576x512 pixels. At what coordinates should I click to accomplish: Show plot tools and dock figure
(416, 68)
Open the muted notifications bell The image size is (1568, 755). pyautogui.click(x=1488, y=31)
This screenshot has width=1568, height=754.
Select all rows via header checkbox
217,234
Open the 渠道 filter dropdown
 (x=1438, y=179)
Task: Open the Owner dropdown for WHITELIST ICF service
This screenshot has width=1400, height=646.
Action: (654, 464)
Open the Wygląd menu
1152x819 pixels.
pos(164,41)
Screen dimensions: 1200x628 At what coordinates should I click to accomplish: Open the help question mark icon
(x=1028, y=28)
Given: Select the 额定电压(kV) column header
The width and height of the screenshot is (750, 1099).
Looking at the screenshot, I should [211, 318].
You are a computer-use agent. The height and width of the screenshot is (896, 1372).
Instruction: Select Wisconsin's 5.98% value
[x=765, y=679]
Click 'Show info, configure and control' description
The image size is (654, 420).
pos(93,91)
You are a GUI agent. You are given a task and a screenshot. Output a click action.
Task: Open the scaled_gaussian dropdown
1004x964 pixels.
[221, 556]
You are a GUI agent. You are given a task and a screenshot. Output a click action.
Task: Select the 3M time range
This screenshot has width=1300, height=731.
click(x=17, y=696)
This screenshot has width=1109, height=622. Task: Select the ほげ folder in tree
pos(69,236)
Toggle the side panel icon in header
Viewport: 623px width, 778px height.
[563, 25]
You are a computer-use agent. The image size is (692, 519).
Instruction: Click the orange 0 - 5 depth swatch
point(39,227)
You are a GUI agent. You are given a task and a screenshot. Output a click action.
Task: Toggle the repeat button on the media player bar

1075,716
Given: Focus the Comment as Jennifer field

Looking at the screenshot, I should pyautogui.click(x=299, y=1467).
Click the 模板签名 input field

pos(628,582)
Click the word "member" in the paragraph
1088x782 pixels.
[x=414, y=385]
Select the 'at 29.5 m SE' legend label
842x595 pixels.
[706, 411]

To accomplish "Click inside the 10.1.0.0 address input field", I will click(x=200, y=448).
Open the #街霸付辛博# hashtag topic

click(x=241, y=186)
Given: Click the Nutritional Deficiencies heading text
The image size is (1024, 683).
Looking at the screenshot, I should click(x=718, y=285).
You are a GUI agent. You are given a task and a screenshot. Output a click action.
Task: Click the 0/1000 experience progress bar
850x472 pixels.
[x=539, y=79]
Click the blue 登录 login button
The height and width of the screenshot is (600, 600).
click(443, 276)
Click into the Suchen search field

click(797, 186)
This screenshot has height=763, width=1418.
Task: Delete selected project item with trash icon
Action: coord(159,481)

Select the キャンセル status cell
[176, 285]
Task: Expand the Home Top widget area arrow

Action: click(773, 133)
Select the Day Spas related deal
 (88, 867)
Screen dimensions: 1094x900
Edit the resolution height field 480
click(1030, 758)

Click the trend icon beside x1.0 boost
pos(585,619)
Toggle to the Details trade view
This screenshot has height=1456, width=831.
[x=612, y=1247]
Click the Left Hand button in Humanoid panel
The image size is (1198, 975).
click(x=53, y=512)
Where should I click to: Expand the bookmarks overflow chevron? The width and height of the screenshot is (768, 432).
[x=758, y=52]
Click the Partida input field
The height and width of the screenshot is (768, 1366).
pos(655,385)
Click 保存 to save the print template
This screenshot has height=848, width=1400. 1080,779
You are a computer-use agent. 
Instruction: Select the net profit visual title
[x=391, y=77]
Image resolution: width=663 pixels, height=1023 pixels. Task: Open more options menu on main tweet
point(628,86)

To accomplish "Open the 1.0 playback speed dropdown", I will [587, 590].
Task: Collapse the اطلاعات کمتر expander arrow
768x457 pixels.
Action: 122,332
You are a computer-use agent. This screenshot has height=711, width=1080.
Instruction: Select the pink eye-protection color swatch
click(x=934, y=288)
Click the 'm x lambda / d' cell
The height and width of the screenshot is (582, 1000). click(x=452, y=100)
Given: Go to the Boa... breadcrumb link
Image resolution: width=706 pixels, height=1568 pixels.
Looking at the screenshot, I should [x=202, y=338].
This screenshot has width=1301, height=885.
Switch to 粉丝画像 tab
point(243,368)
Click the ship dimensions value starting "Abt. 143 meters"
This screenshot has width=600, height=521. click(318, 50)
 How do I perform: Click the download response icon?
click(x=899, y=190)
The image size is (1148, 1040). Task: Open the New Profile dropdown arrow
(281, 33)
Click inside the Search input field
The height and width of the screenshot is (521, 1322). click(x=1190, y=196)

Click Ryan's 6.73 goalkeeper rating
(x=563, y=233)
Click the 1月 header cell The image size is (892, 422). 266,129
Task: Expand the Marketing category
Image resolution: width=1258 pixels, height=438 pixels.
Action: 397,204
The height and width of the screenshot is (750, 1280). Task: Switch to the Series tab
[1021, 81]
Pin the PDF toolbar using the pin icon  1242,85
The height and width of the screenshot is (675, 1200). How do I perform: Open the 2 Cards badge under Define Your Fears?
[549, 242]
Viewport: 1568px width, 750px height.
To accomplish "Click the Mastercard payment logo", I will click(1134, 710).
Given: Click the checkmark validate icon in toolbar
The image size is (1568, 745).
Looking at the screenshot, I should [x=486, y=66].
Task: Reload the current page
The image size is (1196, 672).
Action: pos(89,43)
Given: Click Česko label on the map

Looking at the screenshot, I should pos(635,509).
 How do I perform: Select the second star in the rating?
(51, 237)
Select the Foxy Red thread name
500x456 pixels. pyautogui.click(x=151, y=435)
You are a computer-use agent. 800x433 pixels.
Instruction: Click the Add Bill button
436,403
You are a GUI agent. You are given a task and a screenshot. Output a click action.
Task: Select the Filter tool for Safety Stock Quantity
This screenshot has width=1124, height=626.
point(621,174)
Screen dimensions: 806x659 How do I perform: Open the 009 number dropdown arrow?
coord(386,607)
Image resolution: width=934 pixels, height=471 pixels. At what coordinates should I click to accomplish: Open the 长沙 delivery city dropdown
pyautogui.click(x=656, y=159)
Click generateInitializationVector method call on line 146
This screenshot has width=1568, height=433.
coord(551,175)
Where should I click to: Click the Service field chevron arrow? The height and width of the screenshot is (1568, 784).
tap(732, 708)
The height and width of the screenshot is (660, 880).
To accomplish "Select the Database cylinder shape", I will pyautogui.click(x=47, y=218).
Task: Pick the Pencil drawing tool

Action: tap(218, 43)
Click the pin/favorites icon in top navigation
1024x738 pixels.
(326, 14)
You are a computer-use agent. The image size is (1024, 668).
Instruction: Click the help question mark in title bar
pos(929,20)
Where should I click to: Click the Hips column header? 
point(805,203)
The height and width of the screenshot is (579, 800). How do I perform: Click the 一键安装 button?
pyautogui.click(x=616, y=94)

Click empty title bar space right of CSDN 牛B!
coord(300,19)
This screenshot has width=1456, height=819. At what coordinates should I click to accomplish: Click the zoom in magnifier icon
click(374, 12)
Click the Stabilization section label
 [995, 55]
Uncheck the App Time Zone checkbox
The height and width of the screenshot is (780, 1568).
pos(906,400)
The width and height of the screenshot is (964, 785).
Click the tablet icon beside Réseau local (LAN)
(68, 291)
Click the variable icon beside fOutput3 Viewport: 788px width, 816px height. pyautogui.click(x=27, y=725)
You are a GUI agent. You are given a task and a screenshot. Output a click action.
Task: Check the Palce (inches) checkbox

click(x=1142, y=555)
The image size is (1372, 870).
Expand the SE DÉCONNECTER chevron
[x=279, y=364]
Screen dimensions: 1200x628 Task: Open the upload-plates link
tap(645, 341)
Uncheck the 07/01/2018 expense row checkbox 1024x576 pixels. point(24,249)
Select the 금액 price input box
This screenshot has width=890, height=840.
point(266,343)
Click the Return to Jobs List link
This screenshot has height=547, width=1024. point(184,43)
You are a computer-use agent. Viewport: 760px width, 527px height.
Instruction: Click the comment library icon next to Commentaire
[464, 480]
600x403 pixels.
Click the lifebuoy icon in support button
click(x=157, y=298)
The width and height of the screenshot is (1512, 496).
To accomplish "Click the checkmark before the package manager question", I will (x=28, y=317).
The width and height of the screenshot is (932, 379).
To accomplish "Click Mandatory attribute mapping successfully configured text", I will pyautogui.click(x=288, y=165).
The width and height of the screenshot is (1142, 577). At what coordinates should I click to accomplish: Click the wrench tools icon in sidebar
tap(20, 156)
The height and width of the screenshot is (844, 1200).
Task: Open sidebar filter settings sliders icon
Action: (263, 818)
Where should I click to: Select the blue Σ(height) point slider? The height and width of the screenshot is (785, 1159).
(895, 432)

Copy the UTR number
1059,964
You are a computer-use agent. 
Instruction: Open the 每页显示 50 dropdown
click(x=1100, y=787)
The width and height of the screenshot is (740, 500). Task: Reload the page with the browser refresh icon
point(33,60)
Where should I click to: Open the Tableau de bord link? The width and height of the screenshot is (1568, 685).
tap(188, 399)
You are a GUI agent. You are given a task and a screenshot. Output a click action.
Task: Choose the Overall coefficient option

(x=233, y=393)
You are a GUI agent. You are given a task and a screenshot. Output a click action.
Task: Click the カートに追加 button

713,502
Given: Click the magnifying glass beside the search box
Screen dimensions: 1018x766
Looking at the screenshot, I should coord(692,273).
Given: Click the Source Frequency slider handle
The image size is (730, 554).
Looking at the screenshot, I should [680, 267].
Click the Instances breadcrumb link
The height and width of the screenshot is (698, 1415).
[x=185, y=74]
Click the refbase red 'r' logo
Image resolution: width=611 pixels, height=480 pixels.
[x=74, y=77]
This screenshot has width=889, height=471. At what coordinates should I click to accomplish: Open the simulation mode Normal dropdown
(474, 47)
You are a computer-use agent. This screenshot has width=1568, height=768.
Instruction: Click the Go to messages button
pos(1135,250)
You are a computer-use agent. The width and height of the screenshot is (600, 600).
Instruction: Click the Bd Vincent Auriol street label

* [WHAT THE TASK REQUIRES]:
Reproduce each line from the records that contains the word "text".

* [TASK RESPONSE]:
Given: Click the Nutritional Deficiencies heading text
To accomplish "Click Mandatory attribute mapping successfully configured text", I will pyautogui.click(x=288, y=165).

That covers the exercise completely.